My journey in the world of IT began as a quality assurance analyst. For UPS, I would test and certify applications used in operations. I spent most of my time in the test lab with the rest of the lab rats. Testing software back then was the easy part, the hard part was building the right platform. Performing a ground up install of MS Windows Pro could take almost half a day and if it failed, you’d have to start over again. If you were lucky you got to use a ghost OS image, but even those presented their own challenges.
Later in my career I would go on to focus less on hardware and more on testing software. With Accenture I worked along side large testing teams on huge multi year waterfall software projects. We would create test plans consisting of hundreds of test scenarios. We then charged off to complete all the testing in a matter of weeks. Anyone who worked in QA (or dev) can attest to the agony of the waterfall project death march experience. Pressure from management, late nights in war rooms, and working weekends combined to make the QA role a nightmare.
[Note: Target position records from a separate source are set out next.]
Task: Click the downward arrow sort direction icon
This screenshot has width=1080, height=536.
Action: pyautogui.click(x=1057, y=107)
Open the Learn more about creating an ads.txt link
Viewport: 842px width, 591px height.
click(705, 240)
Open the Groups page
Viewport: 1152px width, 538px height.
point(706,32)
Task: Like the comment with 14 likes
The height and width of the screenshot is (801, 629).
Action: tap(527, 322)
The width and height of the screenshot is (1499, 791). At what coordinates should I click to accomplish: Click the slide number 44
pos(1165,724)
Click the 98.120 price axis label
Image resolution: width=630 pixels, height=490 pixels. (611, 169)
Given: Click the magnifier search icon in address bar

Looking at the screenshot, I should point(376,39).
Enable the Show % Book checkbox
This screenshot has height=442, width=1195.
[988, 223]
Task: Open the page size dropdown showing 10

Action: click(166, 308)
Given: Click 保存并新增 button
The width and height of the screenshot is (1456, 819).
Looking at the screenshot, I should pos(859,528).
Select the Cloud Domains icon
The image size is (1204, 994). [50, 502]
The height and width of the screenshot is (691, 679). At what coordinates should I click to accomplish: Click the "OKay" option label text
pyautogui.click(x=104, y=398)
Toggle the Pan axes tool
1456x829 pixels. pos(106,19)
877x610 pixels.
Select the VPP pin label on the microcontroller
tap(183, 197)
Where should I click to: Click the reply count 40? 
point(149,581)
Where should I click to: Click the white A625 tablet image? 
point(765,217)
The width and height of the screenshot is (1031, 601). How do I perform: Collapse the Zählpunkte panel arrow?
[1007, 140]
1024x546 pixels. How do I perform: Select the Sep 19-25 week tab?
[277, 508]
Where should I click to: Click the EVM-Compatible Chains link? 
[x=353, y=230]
Fast forward to the arrival of Agile and my role in QA became tolerable again. Instead of having a mountain of code dumped on me for testing, now I could test small chunks of software in two week sprints. The only problem was (and still is) that many organizations struggle building shippable software in sprints. This results in companies that are waterfall masked as Agile.
After almost a decade working in QA I decided I to get into project management. I always enjoyed connecting with people and I felt project management better fit my strengths. Through the guidance of mentors, lots of studying and hard work, I was able to become an associate project manager. After time I was able to work on larger projects, consulting for large companies.
Making the transition into project management was a great career choice for me. Project management much better aligns with who I am. For you it may be different. Your passion might be in QA and there’s nothing wrong with that.
If you are someone who works in QA and you’re considering get into project management, my advice is to go for it. Software QA analysts make great project managers because they are battle tested. I discussed this more in my last post “The identity crisis of the IT project manager“.
One thing’s for sure, if you’re not happy in your current role, don’t settle!